Identification and management of common eye disorders

A summary of the common symptoms and conditions that may be encountered by pharmacists running minor ailment services, including information on assessment, self-care, management and referral.
Stye bacterial eye infection on a person with blue eyes

After reading this article, you should be able to:

  • Understand the basic physiology of the eye and common causes of eye disorders;
  • Identify red-flag symptoms that require urgent referral to an ophthalmologist;
  • Recognise and differentiate between common eye disorders, such as blepharitis, styes and conjunctivitis;
  • Provide effective patient counselling and support for managing eye disorders.

Introduction

An eye disorder refers to any condition that affects the eye or its surrounding structures, including the cornea, lens, retina, optic nerve and muscles. These disorders can be acute, developing quickly and lasting for a short period, or chronic, developing slowly and persisting over a longer duration​1​. Eye disorders are a frequent concern in both primary and secondary care settings, with 8.9 million vision outpatient appointments and more than 3.4 million attending hospital outpatient appointments in 2023​2​. A poll conducted in 2024 showed that 32% of those with an eye condition would contact their GP first, 37% their high street optician and 31% visiting other healthcare settings, such as pharmacies​3​

Many eye disorders that present to GPs are minor and can be treated by a pharmacist; for example, infective conjunctivitis (both viral and bacterial), of which there are 13–14 cases per 1,000 people recorded each year in England​4,5​. Pharmacists can play a crucial role in the early recognition and management of these conditions through initiatives such as Pharmacy First in England, which incorporates elements of the community pharmacist consultation service for minor illness consultations referrals from GPs, NHS 111 and other healthcare providers​6​, the Welsh common minor ailments service in Wales and NHS Pharmacy First Scotland.

Eye disorders can arise from various causes, including infections, inflammation, allergies, trauma and systemic diseases. Common contributing factors include poor eyelid hygiene, contact lens use and environmental irritants​1​.

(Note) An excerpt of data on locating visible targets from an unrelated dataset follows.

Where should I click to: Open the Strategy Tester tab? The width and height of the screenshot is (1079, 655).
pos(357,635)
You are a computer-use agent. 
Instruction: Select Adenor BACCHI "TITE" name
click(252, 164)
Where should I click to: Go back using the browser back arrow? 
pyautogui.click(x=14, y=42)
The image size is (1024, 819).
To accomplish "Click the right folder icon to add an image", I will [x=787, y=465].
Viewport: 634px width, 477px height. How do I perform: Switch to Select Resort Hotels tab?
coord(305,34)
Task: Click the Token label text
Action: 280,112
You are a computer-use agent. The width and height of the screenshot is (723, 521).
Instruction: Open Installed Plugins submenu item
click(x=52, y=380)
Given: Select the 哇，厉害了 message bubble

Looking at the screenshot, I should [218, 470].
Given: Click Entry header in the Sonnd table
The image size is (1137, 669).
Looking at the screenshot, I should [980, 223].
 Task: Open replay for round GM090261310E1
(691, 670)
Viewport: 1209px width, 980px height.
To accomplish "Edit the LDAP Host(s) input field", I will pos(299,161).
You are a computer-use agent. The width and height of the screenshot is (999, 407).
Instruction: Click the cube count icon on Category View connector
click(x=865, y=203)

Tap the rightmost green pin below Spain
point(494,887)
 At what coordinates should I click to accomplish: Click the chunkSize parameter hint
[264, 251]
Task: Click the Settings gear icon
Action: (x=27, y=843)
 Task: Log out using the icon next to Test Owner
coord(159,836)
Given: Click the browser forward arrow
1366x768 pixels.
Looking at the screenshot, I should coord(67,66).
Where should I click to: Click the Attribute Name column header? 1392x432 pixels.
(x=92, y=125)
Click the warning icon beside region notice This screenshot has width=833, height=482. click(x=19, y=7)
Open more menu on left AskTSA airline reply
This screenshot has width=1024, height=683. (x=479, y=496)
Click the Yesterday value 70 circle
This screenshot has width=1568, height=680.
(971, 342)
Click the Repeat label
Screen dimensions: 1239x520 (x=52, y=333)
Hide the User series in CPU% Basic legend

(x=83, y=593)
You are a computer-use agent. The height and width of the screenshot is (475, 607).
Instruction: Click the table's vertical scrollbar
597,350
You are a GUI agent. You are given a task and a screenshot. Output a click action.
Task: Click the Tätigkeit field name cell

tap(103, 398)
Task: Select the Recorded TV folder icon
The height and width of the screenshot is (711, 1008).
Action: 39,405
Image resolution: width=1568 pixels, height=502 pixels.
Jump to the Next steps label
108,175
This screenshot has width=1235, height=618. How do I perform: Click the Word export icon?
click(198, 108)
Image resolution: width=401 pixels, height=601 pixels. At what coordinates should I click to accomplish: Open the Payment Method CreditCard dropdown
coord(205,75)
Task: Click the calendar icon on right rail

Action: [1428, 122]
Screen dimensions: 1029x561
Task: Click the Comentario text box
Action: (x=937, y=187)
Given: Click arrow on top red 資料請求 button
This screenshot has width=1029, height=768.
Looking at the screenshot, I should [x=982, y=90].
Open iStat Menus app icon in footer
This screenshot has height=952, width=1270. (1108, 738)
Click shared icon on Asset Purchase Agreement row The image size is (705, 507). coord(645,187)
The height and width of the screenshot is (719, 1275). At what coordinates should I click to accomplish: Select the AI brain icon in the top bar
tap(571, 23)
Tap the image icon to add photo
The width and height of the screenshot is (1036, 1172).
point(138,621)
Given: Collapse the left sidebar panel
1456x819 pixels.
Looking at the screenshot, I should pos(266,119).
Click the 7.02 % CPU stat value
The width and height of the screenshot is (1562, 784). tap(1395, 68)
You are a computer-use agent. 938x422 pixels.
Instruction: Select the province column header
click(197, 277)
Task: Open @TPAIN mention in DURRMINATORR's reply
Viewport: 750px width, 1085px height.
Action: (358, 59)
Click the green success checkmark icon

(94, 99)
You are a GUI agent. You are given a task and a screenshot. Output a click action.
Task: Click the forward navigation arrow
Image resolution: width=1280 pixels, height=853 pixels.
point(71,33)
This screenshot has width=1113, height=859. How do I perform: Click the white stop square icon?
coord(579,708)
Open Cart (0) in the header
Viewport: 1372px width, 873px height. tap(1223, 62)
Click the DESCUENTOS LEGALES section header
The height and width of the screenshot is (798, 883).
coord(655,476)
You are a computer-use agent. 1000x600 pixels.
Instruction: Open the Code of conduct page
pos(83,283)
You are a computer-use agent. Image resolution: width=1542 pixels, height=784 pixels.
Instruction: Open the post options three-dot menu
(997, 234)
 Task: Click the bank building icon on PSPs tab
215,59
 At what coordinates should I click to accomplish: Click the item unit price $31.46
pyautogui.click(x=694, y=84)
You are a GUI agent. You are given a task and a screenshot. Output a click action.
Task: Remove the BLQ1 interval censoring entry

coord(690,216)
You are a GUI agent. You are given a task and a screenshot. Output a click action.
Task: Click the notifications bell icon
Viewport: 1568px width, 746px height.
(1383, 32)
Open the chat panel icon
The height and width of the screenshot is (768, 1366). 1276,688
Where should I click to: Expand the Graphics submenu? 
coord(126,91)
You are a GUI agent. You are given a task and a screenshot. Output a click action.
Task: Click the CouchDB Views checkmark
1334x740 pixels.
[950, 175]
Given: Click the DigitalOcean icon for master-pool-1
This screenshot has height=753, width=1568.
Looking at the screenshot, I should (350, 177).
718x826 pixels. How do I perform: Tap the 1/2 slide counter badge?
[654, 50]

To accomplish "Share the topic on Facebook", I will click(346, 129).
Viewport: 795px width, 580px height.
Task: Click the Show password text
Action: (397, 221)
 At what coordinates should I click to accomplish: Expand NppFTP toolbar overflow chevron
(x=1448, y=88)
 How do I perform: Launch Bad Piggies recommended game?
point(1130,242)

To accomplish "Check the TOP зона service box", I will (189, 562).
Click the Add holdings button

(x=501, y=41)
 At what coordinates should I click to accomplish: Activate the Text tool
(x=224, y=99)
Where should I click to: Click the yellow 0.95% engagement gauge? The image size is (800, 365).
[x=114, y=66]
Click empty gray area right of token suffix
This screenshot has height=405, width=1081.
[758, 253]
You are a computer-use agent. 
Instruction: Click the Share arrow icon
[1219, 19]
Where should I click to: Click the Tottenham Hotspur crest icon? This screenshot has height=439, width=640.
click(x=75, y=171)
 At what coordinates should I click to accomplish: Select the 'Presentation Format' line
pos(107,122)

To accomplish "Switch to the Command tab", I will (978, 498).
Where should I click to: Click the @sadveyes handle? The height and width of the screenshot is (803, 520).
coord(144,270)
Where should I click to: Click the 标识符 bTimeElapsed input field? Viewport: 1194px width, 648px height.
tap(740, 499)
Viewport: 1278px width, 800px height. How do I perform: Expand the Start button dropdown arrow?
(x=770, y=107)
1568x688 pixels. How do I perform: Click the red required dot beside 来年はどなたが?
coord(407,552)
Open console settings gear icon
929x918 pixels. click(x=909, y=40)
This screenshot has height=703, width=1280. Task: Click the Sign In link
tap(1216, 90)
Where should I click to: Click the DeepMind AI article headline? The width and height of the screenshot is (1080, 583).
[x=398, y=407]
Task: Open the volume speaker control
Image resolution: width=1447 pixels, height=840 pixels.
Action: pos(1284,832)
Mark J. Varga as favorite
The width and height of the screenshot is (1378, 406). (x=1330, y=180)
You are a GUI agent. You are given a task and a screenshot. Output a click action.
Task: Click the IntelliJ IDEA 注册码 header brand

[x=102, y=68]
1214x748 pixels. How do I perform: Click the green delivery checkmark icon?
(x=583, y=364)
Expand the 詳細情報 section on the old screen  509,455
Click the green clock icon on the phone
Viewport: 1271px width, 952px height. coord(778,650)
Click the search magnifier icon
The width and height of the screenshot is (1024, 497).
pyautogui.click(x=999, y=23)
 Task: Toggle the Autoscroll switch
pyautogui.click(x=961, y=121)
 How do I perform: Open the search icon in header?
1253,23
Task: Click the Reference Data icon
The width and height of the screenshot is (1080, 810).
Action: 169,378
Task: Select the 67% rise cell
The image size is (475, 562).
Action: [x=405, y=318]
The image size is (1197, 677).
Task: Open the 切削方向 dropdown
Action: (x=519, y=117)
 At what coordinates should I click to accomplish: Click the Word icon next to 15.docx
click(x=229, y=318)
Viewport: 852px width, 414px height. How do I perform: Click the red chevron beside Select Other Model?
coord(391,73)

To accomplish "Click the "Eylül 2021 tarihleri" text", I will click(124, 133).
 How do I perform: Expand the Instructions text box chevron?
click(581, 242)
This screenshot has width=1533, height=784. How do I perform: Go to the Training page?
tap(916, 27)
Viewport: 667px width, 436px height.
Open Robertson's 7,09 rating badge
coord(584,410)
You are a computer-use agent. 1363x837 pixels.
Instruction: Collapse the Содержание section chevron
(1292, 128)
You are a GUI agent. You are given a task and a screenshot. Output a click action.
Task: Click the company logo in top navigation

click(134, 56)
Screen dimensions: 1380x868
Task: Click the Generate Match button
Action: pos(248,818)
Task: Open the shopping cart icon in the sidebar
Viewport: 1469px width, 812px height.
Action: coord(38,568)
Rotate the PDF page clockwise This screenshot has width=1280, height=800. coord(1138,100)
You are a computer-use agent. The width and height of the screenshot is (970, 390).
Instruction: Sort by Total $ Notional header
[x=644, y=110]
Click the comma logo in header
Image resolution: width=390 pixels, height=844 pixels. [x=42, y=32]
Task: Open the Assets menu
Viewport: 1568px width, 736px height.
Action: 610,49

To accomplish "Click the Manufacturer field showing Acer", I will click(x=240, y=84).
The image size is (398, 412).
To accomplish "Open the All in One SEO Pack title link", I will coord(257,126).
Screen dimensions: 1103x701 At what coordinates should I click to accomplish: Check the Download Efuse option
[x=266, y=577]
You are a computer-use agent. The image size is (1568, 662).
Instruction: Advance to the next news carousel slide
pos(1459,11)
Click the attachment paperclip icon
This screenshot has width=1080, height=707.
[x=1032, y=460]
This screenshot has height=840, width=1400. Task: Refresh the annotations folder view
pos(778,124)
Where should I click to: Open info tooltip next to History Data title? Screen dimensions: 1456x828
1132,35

This article will cover physical examination of the eye, symptoms of eye disorders and common conditions that may be encountered by pharmacists running minor ailment services, as well as introducing management of the conditions and relevant referral pathways.

Overview of physiology

The eye is a complex organ responsible for vision (see Figure 1)​1​. A healthy eye should be free from pain, irritation and the vision should be clear within the limits of the patient’s visual acuity (clarity of vision at a specified distance). The sclera should be white, the eye moist with clear tear film and there should be no redness or swelling of the orbit. The eyelids should be lesion free and skin healthy​1​

Some eye presentations may warrant full inspection of the conjunctiva and eye lids (see Figure 2)​7​. But a good history is paramount in all cases to identify red flags for referral. The following should be confirmed:

  • Onset of issue;
  • Unilateral or bilateral;
  • The symptoms experienced, specifically any pain, photophobia or visual changes;
  • Presence and appearance of discharge;
  • Concurrent use of contact lenses, glasses and the date of latest eye exam;
  • History of foreign travel; 
  • History of previous eye disorders or recent eye surgery; 
  • Concurrent medical conditions and medications (there are ocular manifestations of systemic diseases and some medications have ocular side effects);
  • Treatments tried to date and the level of response;
  • Exposure to irritants; 
  • Occupation (may assist when reviewing potential cases of dry eye).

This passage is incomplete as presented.